##### MATERIAL DE TRABAJO #####

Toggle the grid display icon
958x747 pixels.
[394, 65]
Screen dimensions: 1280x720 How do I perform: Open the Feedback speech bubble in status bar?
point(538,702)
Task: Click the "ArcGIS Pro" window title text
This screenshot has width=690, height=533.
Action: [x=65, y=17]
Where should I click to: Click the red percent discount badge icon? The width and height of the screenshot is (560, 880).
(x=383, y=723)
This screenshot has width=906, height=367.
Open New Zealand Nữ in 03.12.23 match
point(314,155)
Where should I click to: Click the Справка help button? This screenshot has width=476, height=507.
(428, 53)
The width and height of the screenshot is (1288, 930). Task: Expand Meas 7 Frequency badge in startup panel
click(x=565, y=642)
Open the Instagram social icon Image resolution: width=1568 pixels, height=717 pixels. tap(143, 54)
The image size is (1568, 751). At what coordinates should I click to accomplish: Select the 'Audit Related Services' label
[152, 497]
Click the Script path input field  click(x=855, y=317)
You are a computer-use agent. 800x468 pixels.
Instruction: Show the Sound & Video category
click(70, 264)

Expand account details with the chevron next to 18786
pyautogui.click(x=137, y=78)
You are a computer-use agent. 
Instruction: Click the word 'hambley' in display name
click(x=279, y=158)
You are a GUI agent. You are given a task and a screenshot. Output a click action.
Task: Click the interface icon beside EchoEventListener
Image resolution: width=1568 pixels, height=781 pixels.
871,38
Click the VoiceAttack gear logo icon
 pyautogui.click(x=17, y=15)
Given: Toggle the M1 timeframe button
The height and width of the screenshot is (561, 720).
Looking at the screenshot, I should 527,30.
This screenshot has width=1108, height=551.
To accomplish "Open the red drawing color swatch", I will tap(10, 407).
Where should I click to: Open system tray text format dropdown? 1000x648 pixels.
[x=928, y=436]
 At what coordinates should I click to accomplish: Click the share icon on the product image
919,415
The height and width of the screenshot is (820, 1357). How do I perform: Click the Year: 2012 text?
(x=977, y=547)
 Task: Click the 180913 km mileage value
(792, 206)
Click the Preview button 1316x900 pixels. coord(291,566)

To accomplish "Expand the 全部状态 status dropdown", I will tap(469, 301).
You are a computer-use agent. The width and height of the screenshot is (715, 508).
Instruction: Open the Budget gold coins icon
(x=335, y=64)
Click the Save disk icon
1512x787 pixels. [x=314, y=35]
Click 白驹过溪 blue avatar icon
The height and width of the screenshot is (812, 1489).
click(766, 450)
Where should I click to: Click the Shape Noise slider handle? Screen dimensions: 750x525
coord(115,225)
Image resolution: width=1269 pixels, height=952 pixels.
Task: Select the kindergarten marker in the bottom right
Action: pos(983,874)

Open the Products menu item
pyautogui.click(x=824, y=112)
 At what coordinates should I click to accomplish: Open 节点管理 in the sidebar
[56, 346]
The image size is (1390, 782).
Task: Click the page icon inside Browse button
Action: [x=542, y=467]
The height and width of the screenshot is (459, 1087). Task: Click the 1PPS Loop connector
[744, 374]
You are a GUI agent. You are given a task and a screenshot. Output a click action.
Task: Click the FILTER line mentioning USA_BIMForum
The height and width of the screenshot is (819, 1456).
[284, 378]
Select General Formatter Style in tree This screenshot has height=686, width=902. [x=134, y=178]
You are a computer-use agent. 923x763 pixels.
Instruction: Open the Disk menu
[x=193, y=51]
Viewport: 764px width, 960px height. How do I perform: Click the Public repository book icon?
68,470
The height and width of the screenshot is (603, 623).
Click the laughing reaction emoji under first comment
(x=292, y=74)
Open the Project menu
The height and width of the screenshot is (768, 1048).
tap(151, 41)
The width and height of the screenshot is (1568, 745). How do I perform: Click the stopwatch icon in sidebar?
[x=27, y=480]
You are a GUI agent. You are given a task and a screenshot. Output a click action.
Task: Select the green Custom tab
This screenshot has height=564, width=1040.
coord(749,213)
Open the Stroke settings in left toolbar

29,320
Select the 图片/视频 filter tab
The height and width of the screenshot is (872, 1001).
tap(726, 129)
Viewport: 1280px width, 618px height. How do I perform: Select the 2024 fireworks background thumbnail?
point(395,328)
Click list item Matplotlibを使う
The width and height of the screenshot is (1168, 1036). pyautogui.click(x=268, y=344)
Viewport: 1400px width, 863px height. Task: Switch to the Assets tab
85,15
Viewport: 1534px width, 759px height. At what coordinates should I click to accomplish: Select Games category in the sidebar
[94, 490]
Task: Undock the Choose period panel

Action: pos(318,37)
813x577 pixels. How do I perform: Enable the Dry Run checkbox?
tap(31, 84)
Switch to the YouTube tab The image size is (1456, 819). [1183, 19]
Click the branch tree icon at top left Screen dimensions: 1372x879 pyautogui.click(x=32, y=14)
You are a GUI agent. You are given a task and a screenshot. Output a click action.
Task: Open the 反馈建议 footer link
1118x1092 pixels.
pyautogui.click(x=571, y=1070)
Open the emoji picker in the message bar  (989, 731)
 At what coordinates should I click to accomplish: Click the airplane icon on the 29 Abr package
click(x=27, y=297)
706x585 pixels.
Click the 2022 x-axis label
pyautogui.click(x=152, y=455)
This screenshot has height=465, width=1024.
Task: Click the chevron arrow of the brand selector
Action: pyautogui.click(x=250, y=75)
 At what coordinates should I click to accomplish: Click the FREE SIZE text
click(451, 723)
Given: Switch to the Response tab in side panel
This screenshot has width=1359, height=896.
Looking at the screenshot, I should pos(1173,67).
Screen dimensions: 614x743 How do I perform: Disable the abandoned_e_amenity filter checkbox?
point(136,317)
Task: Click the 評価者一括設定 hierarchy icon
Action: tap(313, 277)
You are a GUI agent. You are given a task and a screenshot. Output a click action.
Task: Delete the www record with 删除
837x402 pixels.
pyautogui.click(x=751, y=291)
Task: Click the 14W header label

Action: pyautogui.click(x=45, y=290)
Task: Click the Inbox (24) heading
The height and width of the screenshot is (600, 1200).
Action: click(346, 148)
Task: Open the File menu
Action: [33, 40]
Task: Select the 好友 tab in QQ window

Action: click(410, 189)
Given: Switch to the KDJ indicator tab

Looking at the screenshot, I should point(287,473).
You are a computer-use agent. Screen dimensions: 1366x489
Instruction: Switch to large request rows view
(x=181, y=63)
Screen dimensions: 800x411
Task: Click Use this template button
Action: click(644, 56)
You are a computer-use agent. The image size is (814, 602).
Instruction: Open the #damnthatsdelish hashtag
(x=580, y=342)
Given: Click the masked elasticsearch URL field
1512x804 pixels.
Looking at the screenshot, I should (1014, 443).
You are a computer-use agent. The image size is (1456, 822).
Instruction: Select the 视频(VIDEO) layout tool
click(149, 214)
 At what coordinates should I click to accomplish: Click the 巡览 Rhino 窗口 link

#####

* _TU TAREA_: Cambia "Instruction" por "Goal" en todo el listado anterior y reprodúcelo sin ninguna otra modificación.

* _RESULTADO DE LA TAREA_:
Toggle the grid display icon
958x747 pixels.
[394, 65]
Screen dimensions: 1280x720 How do I perform: Open the Feedback speech bubble in status bar?
point(538,702)
Task: Click the "ArcGIS Pro" window title text
This screenshot has width=690, height=533.
Action: [x=65, y=17]
Where should I click to: Click the red percent discount badge icon? The width and height of the screenshot is (560, 880).
(x=383, y=723)
This screenshot has width=906, height=367.
Open New Zealand Nữ in 03.12.23 match
point(314,155)
Where should I click to: Click the Справка help button? This screenshot has width=476, height=507.
(428, 53)
The width and height of the screenshot is (1288, 930). Task: Expand Meas 7 Frequency badge in startup panel
click(x=565, y=642)
Open the Instagram social icon Image resolution: width=1568 pixels, height=717 pixels. tap(143, 54)
The image size is (1568, 751). At what coordinates should I click to accomplish: Select the 'Audit Related Services' label
[152, 497]
Click the Script path input field  click(x=855, y=317)
You are a computer-use agent. 800x468 pixels.
Goal: Show the Sound & Video category
click(70, 264)

Expand account details with the chevron next to 18786
pyautogui.click(x=137, y=78)
You are a computer-use agent. 
Goal: Click the word 'hambley' in display name
click(x=279, y=158)
You are a GUI agent. You are given a task and a screenshot. Output a click action.
Task: Click the interface icon beside EchoEventListener
Image resolution: width=1568 pixels, height=781 pixels.
871,38
Click the VoiceAttack gear logo icon
 pyautogui.click(x=17, y=15)
Given: Toggle the M1 timeframe button
The height and width of the screenshot is (561, 720).
Looking at the screenshot, I should 527,30.
This screenshot has width=1108, height=551.
To accomplish "Open the red drawing color swatch", I will tap(10, 407).
Where should I click to: Open system tray text format dropdown? 1000x648 pixels.
[x=928, y=436]
 At what coordinates should I click to accomplish: Click the share icon on the product image
919,415
The height and width of the screenshot is (820, 1357). How do I perform: Click the Year: 2012 text?
(x=977, y=547)
 Task: Click the 180913 km mileage value
(792, 206)
Click the Preview button 1316x900 pixels. coord(291,566)

To accomplish "Expand the 全部状态 status dropdown", I will tap(469, 301).
You are a computer-use agent. The width and height of the screenshot is (715, 508).
Goal: Open the Budget gold coins icon
(x=335, y=64)
Click the Save disk icon
1512x787 pixels. [x=314, y=35]
Click 白驹过溪 blue avatar icon
The height and width of the screenshot is (812, 1489).
click(766, 450)
Where should I click to: Click the Shape Noise slider handle? Screen dimensions: 750x525
coord(115,225)
Image resolution: width=1269 pixels, height=952 pixels.
Task: Select the kindergarten marker in the bottom right
Action: pos(983,874)

Open the Products menu item
pyautogui.click(x=824, y=112)
 At what coordinates should I click to accomplish: Open 节点管理 in the sidebar
[56, 346]
The image size is (1390, 782).
Task: Click the page icon inside Browse button
Action: [x=542, y=467]
The height and width of the screenshot is (459, 1087). Task: Click the 1PPS Loop connector
[744, 374]
You are a GUI agent. You are given a task and a screenshot. Output a click action.
Task: Click the FILTER line mentioning USA_BIMForum
The height and width of the screenshot is (819, 1456).
[284, 378]
Select General Formatter Style in tree This screenshot has height=686, width=902. [x=134, y=178]
You are a computer-use agent. 923x763 pixels.
Goal: Open the Disk menu
[x=193, y=51]
Viewport: 764px width, 960px height. How do I perform: Click the Public repository book icon?
68,470
The height and width of the screenshot is (603, 623).
Click the laughing reaction emoji under first comment
(x=292, y=74)
Open the Project menu
The height and width of the screenshot is (768, 1048).
tap(151, 41)
The width and height of the screenshot is (1568, 745). How do I perform: Click the stopwatch icon in sidebar?
[x=27, y=480]
You are a GUI agent. You are given a task and a screenshot. Output a click action.
Task: Select the green Custom tab
This screenshot has height=564, width=1040.
coord(749,213)
Open the Stroke settings in left toolbar

29,320
Select the 图片/视频 filter tab
The height and width of the screenshot is (872, 1001).
tap(726, 129)
Viewport: 1280px width, 618px height. How do I perform: Select the 2024 fireworks background thumbnail?
point(395,328)
Click list item Matplotlibを使う
The width and height of the screenshot is (1168, 1036). pyautogui.click(x=268, y=344)
Viewport: 1400px width, 863px height. Task: Switch to the Assets tab
85,15
Viewport: 1534px width, 759px height. At what coordinates should I click to accomplish: Select Games category in the sidebar
[94, 490]
Task: Undock the Choose period panel

Action: pos(318,37)
813x577 pixels. How do I perform: Enable the Dry Run checkbox?
tap(31, 84)
Switch to the YouTube tab The image size is (1456, 819). [1183, 19]
Click the branch tree icon at top left Screen dimensions: 1372x879 pyautogui.click(x=32, y=14)
You are a GUI agent. You are given a task and a screenshot. Output a click action.
Task: Open the 反馈建议 footer link
1118x1092 pixels.
pyautogui.click(x=571, y=1070)
Open the emoji picker in the message bar  (989, 731)
 At what coordinates should I click to accomplish: Click the airplane icon on the 29 Abr package
click(x=27, y=297)
706x585 pixels.
Click the 2022 x-axis label
pyautogui.click(x=152, y=455)
This screenshot has height=465, width=1024.
Task: Click the chevron arrow of the brand selector
Action: pyautogui.click(x=250, y=75)
 At what coordinates should I click to accomplish: Click the FREE SIZE text
click(451, 723)
Given: Switch to the Response tab in side panel
This screenshot has width=1359, height=896.
Looking at the screenshot, I should pos(1173,67).
Screen dimensions: 614x743 How do I perform: Disable the abandoned_e_amenity filter checkbox?
point(136,317)
Task: Click the 評価者一括設定 hierarchy icon
Action: tap(313, 277)
You are a GUI agent. You are given a task and a screenshot. Output a click action.
Task: Delete the www record with 删除
837x402 pixels.
pyautogui.click(x=751, y=291)
Task: Click the 14W header label

Action: pyautogui.click(x=45, y=290)
Task: Click the Inbox (24) heading
The height and width of the screenshot is (600, 1200).
Action: click(346, 148)
Task: Open the File menu
Action: [33, 40]
Task: Select the 好友 tab in QQ window

Action: click(410, 189)
Given: Switch to the KDJ indicator tab

Looking at the screenshot, I should point(287,473).
You are a computer-use agent. Screen dimensions: 1366x489
Goal: Switch to large request rows view
(x=181, y=63)
Screen dimensions: 800x411
Task: Click Use this template button
Action: click(644, 56)
You are a computer-use agent. The image size is (814, 602).
Goal: Open the #damnthatsdelish hashtag
(x=580, y=342)
Given: Click the masked elasticsearch URL field
1512x804 pixels.
Looking at the screenshot, I should (1014, 443).
You are a computer-use agent. The image size is (1456, 822).
Goal: Select the 视频(VIDEO) layout tool
click(149, 214)
 At what coordinates should I click to accomplish: Click the 巡览 Rhino 窗口 link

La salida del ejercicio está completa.